== Dataset entries ==
# # # #

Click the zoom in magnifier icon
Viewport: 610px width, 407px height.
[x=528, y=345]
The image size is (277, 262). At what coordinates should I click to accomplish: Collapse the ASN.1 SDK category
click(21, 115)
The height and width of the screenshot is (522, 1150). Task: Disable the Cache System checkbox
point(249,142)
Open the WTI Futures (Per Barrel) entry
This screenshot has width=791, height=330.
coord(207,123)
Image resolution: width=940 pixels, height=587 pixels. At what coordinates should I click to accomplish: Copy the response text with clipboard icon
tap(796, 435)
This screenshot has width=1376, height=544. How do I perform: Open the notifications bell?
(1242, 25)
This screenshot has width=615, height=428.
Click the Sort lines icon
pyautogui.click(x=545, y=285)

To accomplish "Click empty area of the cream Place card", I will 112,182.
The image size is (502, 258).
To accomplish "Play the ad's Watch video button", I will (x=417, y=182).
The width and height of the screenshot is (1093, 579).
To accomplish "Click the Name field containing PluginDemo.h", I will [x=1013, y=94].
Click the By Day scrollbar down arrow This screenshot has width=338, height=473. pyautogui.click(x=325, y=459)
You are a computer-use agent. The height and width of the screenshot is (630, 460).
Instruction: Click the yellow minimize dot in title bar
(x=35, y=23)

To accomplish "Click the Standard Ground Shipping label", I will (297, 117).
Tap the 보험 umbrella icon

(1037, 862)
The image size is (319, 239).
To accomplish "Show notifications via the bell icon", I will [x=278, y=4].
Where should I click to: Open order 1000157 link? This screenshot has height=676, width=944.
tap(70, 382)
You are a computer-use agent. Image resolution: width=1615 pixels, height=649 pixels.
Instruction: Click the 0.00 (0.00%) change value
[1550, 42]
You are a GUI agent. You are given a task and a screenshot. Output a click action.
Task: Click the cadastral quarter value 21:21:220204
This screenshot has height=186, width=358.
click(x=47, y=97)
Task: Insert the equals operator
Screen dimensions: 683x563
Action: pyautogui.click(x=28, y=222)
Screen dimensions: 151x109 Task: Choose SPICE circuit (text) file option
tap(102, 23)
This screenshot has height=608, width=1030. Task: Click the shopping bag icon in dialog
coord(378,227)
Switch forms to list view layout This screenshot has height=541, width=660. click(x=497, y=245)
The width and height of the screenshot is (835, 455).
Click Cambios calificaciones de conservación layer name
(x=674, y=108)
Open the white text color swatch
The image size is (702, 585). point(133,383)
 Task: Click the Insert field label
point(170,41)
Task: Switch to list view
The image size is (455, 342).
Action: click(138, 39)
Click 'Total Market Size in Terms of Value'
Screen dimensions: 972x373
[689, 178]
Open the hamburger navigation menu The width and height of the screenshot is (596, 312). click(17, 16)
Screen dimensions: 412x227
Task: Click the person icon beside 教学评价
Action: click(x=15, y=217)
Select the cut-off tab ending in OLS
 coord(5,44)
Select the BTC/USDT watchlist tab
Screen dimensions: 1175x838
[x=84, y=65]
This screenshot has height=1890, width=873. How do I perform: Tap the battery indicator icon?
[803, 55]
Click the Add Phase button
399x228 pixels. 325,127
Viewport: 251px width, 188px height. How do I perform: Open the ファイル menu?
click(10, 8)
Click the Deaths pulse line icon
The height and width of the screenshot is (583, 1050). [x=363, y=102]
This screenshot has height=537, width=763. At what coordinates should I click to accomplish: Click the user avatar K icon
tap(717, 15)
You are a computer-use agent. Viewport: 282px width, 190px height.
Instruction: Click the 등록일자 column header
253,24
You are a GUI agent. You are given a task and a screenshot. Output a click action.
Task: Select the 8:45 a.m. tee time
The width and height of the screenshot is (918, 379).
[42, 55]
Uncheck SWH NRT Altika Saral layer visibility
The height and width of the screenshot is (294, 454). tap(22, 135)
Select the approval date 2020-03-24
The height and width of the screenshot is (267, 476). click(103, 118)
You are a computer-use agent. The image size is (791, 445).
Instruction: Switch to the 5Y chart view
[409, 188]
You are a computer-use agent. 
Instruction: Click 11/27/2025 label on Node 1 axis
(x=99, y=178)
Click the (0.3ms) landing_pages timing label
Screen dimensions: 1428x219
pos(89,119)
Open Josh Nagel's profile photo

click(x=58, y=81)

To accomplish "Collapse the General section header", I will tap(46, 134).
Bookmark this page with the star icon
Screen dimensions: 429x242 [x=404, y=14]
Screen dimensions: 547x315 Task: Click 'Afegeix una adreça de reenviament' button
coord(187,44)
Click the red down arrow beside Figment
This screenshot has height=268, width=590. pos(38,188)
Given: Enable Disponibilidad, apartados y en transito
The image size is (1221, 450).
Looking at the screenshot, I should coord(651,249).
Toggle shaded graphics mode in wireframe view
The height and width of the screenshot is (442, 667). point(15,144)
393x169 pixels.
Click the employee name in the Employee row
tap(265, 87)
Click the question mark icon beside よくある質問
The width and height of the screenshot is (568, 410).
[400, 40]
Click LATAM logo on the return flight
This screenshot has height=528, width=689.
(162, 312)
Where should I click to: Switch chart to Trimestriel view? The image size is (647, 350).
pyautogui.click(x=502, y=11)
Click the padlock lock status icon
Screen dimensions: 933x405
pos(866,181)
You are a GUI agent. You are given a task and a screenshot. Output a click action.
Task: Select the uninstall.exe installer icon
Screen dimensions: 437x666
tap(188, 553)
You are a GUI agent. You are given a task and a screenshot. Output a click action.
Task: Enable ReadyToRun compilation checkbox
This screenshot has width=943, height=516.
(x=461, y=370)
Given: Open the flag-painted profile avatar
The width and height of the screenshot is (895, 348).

# # # #

Each record above is to be given again without any change to its wording.

Click the zoom in magnifier icon
Viewport: 610px width, 407px height.
[x=528, y=345]
The image size is (277, 262). At what coordinates should I click to accomplish: Collapse the ASN.1 SDK category
click(21, 115)
The height and width of the screenshot is (522, 1150). Task: Disable the Cache System checkbox
point(249,142)
Open the WTI Futures (Per Barrel) entry
This screenshot has width=791, height=330.
coord(207,123)
Image resolution: width=940 pixels, height=587 pixels. At what coordinates should I click to accomplish: Copy the response text with clipboard icon
tap(796, 435)
This screenshot has width=1376, height=544. How do I perform: Open the notifications bell?
(1242, 25)
This screenshot has width=615, height=428.
Click the Sort lines icon
pyautogui.click(x=545, y=285)

To accomplish "Click empty area of the cream Place card", I will 112,182.
The image size is (502, 258).
To accomplish "Play the ad's Watch video button", I will (x=417, y=182).
The width and height of the screenshot is (1093, 579).
To accomplish "Click the Name field containing PluginDemo.h", I will [x=1013, y=94].
Click the By Day scrollbar down arrow This screenshot has width=338, height=473. pyautogui.click(x=325, y=459)
You are a computer-use agent. The height and width of the screenshot is (630, 460).
Instruction: Click the yellow minimize dot in title bar
(x=35, y=23)

To accomplish "Click the Standard Ground Shipping label", I will (297, 117).
Tap the 보험 umbrella icon

(1037, 862)
The image size is (319, 239).
To accomplish "Show notifications via the bell icon", I will [x=278, y=4].
Where should I click to: Open order 1000157 link? This screenshot has height=676, width=944.
tap(70, 382)
You are a computer-use agent. Image resolution: width=1615 pixels, height=649 pixels.
Instruction: Click the 0.00 (0.00%) change value
[1550, 42]
You are a GUI agent. You are given a task and a screenshot. Output a click action.
Task: Click the cadastral quarter value 21:21:220204
This screenshot has height=186, width=358.
click(x=47, y=97)
Task: Insert the equals operator
Screen dimensions: 683x563
Action: pyautogui.click(x=28, y=222)
Screen dimensions: 151x109 Task: Choose SPICE circuit (text) file option
tap(102, 23)
This screenshot has height=608, width=1030. Task: Click the shopping bag icon in dialog
coord(378,227)
Switch forms to list view layout This screenshot has height=541, width=660. click(x=497, y=245)
The width and height of the screenshot is (835, 455).
Click Cambios calificaciones de conservación layer name
(x=674, y=108)
Open the white text color swatch
The image size is (702, 585). point(133,383)
 Task: Click the Insert field label
point(170,41)
Task: Switch to list view
The image size is (455, 342).
Action: click(138, 39)
Click 'Total Market Size in Terms of Value'
Screen dimensions: 972x373
[689, 178]
Open the hamburger navigation menu The width and height of the screenshot is (596, 312). click(17, 16)
Screen dimensions: 412x227
Task: Click the person icon beside 教学评价
Action: click(x=15, y=217)
Select the cut-off tab ending in OLS
 coord(5,44)
Select the BTC/USDT watchlist tab
Screen dimensions: 1175x838
[x=84, y=65]
This screenshot has height=1890, width=873. How do I perform: Tap the battery indicator icon?
[803, 55]
Click the Add Phase button
399x228 pixels. 325,127
Viewport: 251px width, 188px height. How do I perform: Open the ファイル menu?
click(10, 8)
Click the Deaths pulse line icon
The height and width of the screenshot is (583, 1050). [x=363, y=102]
This screenshot has height=537, width=763. At what coordinates should I click to accomplish: Click the user avatar K icon
tap(717, 15)
You are a computer-use agent. Viewport: 282px width, 190px height.
Instruction: Click the 등록일자 column header
253,24
You are a GUI agent. You are given a task and a screenshot. Output a click action.
Task: Select the 8:45 a.m. tee time
The width and height of the screenshot is (918, 379).
[42, 55]
Uncheck SWH NRT Altika Saral layer visibility
The height and width of the screenshot is (294, 454). tap(22, 135)
Select the approval date 2020-03-24
The height and width of the screenshot is (267, 476). click(103, 118)
You are a computer-use agent. The image size is (791, 445).
Instruction: Switch to the 5Y chart view
[409, 188]
You are a computer-use agent. 
Instruction: Click 11/27/2025 label on Node 1 axis
(x=99, y=178)
Click the (0.3ms) landing_pages timing label
Screen dimensions: 1428x219
pos(89,119)
Open Josh Nagel's profile photo

click(x=58, y=81)

To accomplish "Collapse the General section header", I will tap(46, 134).
Bookmark this page with the star icon
Screen dimensions: 429x242 [x=404, y=14]
Screen dimensions: 547x315 Task: Click 'Afegeix una adreça de reenviament' button
coord(187,44)
Click the red down arrow beside Figment
This screenshot has height=268, width=590. pos(38,188)
Given: Enable Disponibilidad, apartados y en transito
The image size is (1221, 450).
Looking at the screenshot, I should coord(651,249).
Toggle shaded graphics mode in wireframe view
The height and width of the screenshot is (442, 667). point(15,144)
393x169 pixels.
Click the employee name in the Employee row
tap(265, 87)
Click the question mark icon beside よくある質問
The width and height of the screenshot is (568, 410).
[400, 40]
Click LATAM logo on the return flight
This screenshot has height=528, width=689.
(162, 312)
Where should I click to: Switch chart to Trimestriel view? The image size is (647, 350).
pyautogui.click(x=502, y=11)
Click the padlock lock status icon
Screen dimensions: 933x405
pos(866,181)
You are a GUI agent. You are given a task and a screenshot. Output a click action.
Task: Select the uninstall.exe installer icon
Screen dimensions: 437x666
tap(188, 553)
You are a GUI agent. You are given a task and a screenshot. Output a click action.
Task: Enable ReadyToRun compilation checkbox
This screenshot has width=943, height=516.
(x=461, y=370)
Given: Open the flag-painted profile avatar
The width and height of the screenshot is (895, 348).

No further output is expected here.